I saw a man shuffling slowly across a crosswalk earlier this evening. It was possible he was drunk, or maybe he had some sort of physical impairment. It was rush hour, and everyone except the man trying to make his way to the other side of the street seemed to be in a hurry.
His pace was one that tested even the longest of lights; he made it only slightly more than halfway before a left arrow light turned green, leaving him looking bewildered. Fortunately my fellow motorists saw him and we all took a collective step back. Not with honking, cursing or irritation — we just observed.
When he was fully across and the other lanes had their turn to go, people cautiously proceeded on their way. The man stood there on the corner, still looking more than a little confused. Had it not been for the familiar markings and digital displays of a crosswalk, I wasn’t so sure he’d ever have made it across.

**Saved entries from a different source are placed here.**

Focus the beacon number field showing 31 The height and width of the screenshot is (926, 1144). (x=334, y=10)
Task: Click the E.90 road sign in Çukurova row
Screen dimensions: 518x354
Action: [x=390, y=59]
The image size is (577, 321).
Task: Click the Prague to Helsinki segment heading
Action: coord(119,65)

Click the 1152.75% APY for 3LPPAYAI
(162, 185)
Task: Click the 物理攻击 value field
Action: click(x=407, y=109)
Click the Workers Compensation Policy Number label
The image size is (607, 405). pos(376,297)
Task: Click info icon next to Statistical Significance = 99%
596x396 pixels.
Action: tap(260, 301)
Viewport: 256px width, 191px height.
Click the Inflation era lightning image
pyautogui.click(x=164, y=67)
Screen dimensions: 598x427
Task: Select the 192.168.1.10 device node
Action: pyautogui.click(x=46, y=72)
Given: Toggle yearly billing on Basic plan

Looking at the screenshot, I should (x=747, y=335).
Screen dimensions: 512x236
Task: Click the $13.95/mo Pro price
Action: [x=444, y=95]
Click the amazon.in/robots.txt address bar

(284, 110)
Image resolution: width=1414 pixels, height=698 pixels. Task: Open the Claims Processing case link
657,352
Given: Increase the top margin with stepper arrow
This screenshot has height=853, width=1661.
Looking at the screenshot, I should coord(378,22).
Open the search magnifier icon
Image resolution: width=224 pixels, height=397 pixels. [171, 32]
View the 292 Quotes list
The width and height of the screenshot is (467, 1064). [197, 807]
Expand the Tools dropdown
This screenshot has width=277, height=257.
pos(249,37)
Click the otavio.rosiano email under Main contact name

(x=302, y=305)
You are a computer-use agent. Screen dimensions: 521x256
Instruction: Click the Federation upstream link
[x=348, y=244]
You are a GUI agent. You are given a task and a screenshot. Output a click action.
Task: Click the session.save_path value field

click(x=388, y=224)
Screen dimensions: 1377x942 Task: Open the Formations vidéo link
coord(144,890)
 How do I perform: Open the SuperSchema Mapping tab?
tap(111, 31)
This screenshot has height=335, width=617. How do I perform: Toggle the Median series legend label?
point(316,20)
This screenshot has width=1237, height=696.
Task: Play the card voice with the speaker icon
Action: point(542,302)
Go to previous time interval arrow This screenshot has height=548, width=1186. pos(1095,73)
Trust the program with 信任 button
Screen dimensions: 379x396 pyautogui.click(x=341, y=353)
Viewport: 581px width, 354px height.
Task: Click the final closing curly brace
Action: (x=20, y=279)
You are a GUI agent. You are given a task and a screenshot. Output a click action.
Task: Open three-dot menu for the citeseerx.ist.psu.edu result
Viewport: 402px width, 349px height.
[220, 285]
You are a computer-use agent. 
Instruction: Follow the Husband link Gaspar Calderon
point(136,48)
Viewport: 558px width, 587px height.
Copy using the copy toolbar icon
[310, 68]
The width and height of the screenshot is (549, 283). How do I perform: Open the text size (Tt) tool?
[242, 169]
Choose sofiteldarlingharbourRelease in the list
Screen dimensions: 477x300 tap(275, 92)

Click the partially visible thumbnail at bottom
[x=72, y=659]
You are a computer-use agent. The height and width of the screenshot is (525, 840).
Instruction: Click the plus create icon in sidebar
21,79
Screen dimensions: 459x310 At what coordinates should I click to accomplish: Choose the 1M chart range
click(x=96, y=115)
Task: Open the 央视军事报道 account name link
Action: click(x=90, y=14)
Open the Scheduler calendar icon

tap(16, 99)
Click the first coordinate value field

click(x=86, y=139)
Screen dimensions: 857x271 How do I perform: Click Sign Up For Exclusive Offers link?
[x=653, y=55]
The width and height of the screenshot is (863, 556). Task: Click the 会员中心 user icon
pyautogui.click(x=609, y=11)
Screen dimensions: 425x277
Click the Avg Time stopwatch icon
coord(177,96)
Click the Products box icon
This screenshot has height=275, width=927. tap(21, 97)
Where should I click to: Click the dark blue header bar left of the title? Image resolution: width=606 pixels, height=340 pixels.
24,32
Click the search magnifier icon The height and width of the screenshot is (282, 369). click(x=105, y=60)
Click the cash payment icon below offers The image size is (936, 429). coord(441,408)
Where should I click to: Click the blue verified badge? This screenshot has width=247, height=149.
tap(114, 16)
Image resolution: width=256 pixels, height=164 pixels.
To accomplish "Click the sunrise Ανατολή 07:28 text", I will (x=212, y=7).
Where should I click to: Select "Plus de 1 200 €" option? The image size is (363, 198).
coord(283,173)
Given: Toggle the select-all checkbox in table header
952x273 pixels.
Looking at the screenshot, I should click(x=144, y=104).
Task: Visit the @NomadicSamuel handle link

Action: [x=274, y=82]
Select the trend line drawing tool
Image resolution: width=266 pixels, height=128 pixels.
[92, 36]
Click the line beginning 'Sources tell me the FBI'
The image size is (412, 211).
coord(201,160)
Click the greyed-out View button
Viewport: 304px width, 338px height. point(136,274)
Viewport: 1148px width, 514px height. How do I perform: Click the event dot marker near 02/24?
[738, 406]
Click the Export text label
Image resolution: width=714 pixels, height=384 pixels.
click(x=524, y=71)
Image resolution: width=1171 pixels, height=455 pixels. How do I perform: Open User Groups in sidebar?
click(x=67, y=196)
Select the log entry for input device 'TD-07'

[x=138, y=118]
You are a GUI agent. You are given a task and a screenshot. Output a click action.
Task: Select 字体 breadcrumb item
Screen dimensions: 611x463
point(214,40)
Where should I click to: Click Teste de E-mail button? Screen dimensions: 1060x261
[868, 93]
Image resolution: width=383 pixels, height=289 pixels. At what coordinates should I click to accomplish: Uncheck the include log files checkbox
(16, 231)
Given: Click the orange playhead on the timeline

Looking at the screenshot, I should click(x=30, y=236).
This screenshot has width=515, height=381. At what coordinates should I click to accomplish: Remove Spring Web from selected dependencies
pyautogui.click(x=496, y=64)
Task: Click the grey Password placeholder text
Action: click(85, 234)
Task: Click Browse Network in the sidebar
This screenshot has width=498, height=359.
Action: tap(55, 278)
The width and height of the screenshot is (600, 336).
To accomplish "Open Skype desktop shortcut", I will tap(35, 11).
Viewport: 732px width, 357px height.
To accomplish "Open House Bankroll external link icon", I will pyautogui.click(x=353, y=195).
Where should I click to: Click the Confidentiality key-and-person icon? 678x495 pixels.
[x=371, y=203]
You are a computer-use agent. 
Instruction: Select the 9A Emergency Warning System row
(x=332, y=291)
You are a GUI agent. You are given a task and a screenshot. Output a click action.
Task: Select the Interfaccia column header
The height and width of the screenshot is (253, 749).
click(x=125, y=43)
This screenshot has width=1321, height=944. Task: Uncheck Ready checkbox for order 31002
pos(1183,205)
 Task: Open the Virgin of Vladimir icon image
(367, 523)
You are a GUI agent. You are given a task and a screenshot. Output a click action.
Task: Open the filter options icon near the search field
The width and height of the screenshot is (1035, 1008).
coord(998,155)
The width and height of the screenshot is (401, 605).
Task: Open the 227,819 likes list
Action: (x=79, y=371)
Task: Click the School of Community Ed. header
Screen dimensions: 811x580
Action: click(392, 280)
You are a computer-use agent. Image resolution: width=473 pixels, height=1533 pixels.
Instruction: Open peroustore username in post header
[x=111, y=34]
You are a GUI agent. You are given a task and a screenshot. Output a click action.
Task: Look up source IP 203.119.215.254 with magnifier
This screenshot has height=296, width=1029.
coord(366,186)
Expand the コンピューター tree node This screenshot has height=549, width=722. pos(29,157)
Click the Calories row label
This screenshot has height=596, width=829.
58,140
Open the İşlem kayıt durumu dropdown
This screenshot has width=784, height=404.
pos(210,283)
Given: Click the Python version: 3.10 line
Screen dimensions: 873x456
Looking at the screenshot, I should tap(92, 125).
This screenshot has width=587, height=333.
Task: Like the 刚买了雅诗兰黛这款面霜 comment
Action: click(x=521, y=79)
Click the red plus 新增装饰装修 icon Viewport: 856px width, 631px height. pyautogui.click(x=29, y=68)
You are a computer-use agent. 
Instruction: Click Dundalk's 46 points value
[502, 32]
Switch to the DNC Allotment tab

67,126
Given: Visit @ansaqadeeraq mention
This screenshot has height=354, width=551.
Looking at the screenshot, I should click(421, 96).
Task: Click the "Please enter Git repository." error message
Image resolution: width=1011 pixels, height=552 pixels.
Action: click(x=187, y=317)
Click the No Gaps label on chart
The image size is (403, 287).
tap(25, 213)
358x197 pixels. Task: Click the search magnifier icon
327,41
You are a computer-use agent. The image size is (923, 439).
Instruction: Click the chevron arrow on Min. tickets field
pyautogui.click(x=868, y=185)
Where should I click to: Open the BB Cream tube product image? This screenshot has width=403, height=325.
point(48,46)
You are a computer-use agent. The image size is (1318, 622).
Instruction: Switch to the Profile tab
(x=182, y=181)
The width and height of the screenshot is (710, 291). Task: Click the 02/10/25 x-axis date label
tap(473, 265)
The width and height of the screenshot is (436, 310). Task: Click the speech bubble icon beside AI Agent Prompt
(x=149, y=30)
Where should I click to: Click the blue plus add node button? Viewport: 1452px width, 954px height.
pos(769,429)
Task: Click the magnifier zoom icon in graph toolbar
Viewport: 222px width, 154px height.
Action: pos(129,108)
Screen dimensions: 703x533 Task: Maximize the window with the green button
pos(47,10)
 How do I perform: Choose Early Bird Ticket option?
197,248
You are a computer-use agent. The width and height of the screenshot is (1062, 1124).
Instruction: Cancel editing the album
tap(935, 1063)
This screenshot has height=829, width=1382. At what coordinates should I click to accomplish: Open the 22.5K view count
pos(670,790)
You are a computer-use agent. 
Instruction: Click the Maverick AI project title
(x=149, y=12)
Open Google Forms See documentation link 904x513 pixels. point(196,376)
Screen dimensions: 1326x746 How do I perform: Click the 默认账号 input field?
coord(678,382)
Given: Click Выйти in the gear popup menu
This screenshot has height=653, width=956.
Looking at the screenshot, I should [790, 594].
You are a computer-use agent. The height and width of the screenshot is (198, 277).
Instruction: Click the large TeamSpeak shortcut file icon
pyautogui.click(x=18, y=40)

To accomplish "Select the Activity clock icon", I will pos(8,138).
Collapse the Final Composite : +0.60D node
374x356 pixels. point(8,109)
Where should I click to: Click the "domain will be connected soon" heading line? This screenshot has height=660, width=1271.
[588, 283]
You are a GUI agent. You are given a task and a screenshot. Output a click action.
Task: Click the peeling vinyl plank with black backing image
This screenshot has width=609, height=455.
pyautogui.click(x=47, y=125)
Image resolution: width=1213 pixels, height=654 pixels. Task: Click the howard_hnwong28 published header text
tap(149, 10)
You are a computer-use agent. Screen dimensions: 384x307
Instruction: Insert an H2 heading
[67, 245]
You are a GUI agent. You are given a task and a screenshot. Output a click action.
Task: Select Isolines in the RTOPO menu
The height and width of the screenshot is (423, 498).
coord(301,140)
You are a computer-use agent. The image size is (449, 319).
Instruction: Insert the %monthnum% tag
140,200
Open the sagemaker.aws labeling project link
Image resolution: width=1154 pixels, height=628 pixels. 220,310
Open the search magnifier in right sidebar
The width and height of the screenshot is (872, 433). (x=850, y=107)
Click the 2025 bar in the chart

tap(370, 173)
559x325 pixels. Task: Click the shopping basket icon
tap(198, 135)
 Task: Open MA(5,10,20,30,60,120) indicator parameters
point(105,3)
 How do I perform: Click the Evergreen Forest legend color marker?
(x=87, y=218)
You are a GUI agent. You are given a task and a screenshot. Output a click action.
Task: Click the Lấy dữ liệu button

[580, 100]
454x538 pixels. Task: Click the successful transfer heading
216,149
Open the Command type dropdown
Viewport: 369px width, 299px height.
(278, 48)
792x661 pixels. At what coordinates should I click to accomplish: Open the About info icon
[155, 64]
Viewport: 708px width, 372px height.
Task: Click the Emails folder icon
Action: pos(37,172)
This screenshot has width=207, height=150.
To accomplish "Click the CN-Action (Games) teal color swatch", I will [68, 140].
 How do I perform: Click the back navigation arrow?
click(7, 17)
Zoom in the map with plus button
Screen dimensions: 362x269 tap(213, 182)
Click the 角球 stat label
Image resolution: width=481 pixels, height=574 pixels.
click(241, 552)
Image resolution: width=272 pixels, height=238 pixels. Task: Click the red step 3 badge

Not too different from this evening’s scene is the one where we might feel a bit lost sometimes. Or maybe more than a bit — maybe a lot. Maybe it’s something that’s been years in the making, or maybe it’s a recent development. Regardless of its duration, it can feel like we’re strangers in a strange land; foreigners who don’t speak the native tongue. We know we should be able to, but we can’t. And we know that we won’t be able to — maybe for a while, maybe only for a day.
They say that if you’re going through hell, it’s best to keep going. And while we feel for others but never fully know how another person’s hell is ultimately defined, we know that ours is the one that consumes us. Sometimes putting one foot in front of the other is all we need to do. In the end, the guides will show themselves, and we’ll make it across the crosswalk after what seems like an eternity. Patience will be shown by others — a form of encouragement in itself.
Tonight, after observing the scene that played out in front of me and which pressed the pause button on the rush hour noise, I am thankful for the quiet guidance that humanity was able to provide. I am thankful for the crosswalks — both literal and figurative — that we stumble across in life, for the path they reveal to us and for direction that’s occasionally spelled out when aimlessness is all we’re really able to feel.